(Dataset extract Opens)
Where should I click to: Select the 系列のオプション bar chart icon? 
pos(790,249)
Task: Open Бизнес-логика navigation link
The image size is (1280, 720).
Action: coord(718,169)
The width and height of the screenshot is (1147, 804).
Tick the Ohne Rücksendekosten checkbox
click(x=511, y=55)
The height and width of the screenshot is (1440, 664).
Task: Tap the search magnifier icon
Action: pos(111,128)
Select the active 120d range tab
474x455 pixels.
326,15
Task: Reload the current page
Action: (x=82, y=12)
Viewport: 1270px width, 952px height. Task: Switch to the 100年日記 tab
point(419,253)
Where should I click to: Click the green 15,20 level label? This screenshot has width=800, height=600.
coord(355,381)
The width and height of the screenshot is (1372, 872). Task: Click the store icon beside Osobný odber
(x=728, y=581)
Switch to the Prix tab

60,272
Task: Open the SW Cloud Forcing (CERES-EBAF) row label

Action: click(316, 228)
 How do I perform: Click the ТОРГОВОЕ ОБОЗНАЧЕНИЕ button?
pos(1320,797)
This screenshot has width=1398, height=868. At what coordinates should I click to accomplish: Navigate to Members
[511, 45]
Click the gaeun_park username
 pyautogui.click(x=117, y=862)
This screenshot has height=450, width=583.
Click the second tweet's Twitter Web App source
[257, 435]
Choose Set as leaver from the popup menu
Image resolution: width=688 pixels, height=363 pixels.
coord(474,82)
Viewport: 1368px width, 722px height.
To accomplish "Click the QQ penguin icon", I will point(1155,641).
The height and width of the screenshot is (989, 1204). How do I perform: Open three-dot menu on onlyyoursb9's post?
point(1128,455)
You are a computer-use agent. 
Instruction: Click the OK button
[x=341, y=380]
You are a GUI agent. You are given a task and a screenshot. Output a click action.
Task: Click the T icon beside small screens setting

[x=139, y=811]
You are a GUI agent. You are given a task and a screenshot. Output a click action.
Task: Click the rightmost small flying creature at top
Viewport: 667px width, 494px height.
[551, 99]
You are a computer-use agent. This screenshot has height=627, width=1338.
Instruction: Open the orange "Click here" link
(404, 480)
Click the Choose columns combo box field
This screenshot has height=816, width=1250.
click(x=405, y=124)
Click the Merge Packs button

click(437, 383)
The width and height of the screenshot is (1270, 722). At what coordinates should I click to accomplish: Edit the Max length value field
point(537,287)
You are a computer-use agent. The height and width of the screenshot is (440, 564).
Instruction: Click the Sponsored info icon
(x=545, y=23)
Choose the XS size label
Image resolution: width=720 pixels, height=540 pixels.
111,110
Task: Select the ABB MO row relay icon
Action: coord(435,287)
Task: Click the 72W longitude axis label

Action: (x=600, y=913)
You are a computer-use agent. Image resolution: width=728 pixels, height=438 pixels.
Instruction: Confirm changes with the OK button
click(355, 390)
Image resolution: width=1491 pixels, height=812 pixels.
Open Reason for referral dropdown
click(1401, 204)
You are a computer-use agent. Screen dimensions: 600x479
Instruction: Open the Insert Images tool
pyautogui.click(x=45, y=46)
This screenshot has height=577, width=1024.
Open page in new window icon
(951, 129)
(Dataset extract Closes)
→ **Assignment**
The lines that contain the word "computer" are wanted; copy each of them from the records.

→ **Finished task**
You are a computer-use agent. 
You are a computer-use agent. This screenshot has height=627, width=1338.
You are a computer-use agent. The height and width of the screenshot is (440, 564).
You are a computer-use agent. Image resolution: width=728 pixels, height=438 pixels.
You are a computer-use agent. Screen dimensions: 600x479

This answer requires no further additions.